Task objective
Here are the records. Write out exactly the lines between the one holding "The width and height of the screenshot is (1351, 630)." and the one holding "Task: Click the split pane divider handle", inclusive.
(Beginning of Input material)
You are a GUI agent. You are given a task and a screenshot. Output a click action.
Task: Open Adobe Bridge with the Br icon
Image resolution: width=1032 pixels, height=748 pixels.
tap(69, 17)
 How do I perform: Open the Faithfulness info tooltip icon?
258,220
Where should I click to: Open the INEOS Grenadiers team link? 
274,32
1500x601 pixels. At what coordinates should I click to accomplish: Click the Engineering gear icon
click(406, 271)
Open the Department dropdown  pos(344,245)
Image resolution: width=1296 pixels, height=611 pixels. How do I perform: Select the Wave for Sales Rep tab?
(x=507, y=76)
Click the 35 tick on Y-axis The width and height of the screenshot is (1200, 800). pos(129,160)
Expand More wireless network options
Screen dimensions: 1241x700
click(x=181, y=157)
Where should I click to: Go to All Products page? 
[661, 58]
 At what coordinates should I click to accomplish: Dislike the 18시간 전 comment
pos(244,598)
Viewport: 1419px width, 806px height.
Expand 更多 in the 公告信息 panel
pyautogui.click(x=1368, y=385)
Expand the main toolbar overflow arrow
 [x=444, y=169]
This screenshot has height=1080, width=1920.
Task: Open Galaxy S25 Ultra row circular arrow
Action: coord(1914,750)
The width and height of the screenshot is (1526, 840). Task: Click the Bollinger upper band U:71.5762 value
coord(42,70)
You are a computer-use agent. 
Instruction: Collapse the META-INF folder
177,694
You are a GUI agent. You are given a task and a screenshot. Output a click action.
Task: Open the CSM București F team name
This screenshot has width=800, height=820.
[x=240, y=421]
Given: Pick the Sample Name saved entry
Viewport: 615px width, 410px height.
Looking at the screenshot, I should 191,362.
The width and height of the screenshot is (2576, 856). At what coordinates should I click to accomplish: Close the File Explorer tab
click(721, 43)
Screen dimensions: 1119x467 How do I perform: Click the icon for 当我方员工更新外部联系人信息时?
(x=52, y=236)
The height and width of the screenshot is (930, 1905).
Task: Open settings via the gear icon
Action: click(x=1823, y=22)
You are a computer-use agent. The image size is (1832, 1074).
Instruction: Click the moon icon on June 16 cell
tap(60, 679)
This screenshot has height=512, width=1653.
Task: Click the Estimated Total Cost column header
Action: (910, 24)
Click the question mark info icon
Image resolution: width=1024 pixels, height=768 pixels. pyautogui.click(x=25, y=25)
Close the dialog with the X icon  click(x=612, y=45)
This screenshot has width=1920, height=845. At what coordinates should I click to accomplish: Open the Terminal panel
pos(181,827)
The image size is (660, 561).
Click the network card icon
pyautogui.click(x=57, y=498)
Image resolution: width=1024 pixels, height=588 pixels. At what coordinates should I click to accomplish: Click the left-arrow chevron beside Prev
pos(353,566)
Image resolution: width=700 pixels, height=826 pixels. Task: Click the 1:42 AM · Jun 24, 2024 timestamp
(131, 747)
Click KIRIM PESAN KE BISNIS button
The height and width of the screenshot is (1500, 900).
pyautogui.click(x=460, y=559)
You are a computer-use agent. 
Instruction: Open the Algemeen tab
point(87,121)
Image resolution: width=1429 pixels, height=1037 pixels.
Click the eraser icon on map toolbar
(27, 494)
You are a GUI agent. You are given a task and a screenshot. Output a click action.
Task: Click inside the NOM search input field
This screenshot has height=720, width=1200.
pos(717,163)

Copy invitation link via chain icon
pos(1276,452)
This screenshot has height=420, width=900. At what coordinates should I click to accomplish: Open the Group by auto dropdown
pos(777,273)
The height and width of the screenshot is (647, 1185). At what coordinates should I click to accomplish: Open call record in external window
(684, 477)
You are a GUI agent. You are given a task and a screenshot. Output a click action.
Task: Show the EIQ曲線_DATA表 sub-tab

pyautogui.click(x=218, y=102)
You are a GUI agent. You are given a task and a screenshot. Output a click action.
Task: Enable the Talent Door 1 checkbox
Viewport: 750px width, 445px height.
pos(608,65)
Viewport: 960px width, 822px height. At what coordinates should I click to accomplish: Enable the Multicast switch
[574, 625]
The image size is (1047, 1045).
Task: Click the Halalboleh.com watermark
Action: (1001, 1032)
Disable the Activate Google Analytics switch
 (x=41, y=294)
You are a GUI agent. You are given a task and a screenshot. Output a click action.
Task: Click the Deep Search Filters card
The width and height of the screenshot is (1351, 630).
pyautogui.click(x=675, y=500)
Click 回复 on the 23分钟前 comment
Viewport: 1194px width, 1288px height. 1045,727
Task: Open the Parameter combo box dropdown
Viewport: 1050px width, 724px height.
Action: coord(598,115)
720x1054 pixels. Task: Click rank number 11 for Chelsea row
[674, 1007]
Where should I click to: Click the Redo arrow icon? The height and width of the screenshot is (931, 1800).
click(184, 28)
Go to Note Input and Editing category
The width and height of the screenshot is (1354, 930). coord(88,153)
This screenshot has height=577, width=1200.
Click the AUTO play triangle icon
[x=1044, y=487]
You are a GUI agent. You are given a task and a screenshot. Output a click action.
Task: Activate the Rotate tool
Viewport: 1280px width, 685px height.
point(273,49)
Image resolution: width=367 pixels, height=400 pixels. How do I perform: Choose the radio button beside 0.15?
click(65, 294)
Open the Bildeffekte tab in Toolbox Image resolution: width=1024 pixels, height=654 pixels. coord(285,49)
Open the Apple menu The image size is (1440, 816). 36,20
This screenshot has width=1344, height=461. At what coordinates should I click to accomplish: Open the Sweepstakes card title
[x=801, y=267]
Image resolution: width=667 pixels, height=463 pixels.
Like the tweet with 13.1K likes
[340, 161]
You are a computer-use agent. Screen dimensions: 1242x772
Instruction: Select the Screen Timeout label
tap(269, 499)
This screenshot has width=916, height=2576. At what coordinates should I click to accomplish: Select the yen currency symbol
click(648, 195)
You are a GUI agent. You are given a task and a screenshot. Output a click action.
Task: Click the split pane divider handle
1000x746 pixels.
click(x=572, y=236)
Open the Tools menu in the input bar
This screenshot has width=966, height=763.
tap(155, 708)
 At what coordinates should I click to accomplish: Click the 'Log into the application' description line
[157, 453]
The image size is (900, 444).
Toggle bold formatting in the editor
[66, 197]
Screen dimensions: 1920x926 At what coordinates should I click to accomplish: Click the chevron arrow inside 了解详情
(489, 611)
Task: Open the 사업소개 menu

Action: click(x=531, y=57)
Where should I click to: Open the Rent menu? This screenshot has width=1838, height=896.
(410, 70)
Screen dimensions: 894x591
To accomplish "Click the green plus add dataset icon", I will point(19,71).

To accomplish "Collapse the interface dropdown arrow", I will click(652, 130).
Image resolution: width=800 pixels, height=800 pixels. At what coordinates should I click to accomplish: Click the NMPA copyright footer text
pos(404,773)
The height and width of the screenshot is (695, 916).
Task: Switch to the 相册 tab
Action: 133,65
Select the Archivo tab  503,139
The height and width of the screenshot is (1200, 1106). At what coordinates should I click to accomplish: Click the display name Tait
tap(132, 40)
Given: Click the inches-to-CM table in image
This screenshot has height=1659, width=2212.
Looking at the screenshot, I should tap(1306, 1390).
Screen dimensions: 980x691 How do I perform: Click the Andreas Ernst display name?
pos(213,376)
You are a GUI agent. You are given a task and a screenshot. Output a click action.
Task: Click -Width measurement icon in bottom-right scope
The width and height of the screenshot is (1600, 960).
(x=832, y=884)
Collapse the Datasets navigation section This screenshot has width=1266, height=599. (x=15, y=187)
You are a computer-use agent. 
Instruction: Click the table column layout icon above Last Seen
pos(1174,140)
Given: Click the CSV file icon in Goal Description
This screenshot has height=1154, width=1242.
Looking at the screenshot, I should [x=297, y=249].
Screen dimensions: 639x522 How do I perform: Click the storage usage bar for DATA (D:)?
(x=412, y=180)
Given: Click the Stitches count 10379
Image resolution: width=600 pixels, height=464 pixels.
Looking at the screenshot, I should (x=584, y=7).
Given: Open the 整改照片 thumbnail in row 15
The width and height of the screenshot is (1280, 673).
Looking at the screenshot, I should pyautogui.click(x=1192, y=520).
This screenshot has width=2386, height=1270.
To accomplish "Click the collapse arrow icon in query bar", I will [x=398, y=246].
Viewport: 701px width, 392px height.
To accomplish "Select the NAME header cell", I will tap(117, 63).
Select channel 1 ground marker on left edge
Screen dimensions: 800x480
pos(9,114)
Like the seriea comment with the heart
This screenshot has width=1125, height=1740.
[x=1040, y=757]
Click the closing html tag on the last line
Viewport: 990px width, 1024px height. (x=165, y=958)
(End of Input material)
Solution to this exercise
The width and height of the screenshot is (1351, 630).
pyautogui.click(x=675, y=500)
Click 回复 on the 23分钟前 comment
Viewport: 1194px width, 1288px height. 1045,727
Task: Open the Parameter combo box dropdown
Viewport: 1050px width, 724px height.
Action: coord(598,115)
720x1054 pixels. Task: Click rank number 11 for Chelsea row
[674, 1007]
Where should I click to: Click the Redo arrow icon? The height and width of the screenshot is (931, 1800).
click(184, 28)
Go to Note Input and Editing category
The width and height of the screenshot is (1354, 930). coord(88,153)
This screenshot has height=577, width=1200.
Click the AUTO play triangle icon
[x=1044, y=487]
You are a GUI agent. You are given a task and a screenshot. Output a click action.
Task: Activate the Rotate tool
Viewport: 1280px width, 685px height.
point(273,49)
Image resolution: width=367 pixels, height=400 pixels. How do I perform: Choose the radio button beside 0.15?
click(65, 294)
Open the Bildeffekte tab in Toolbox Image resolution: width=1024 pixels, height=654 pixels. coord(285,49)
Open the Apple menu The image size is (1440, 816). 36,20
This screenshot has width=1344, height=461. At what coordinates should I click to accomplish: Open the Sweepstakes card title
[x=801, y=267]
Image resolution: width=667 pixels, height=463 pixels.
Like the tweet with 13.1K likes
[340, 161]
You are a computer-use agent. Screen dimensions: 1242x772
Instruction: Select the Screen Timeout label
tap(269, 499)
This screenshot has width=916, height=2576. At what coordinates should I click to accomplish: Select the yen currency symbol
click(648, 195)
You are a GUI agent. You are given a task and a screenshot. Output a click action.
Task: Click the split pane divider handle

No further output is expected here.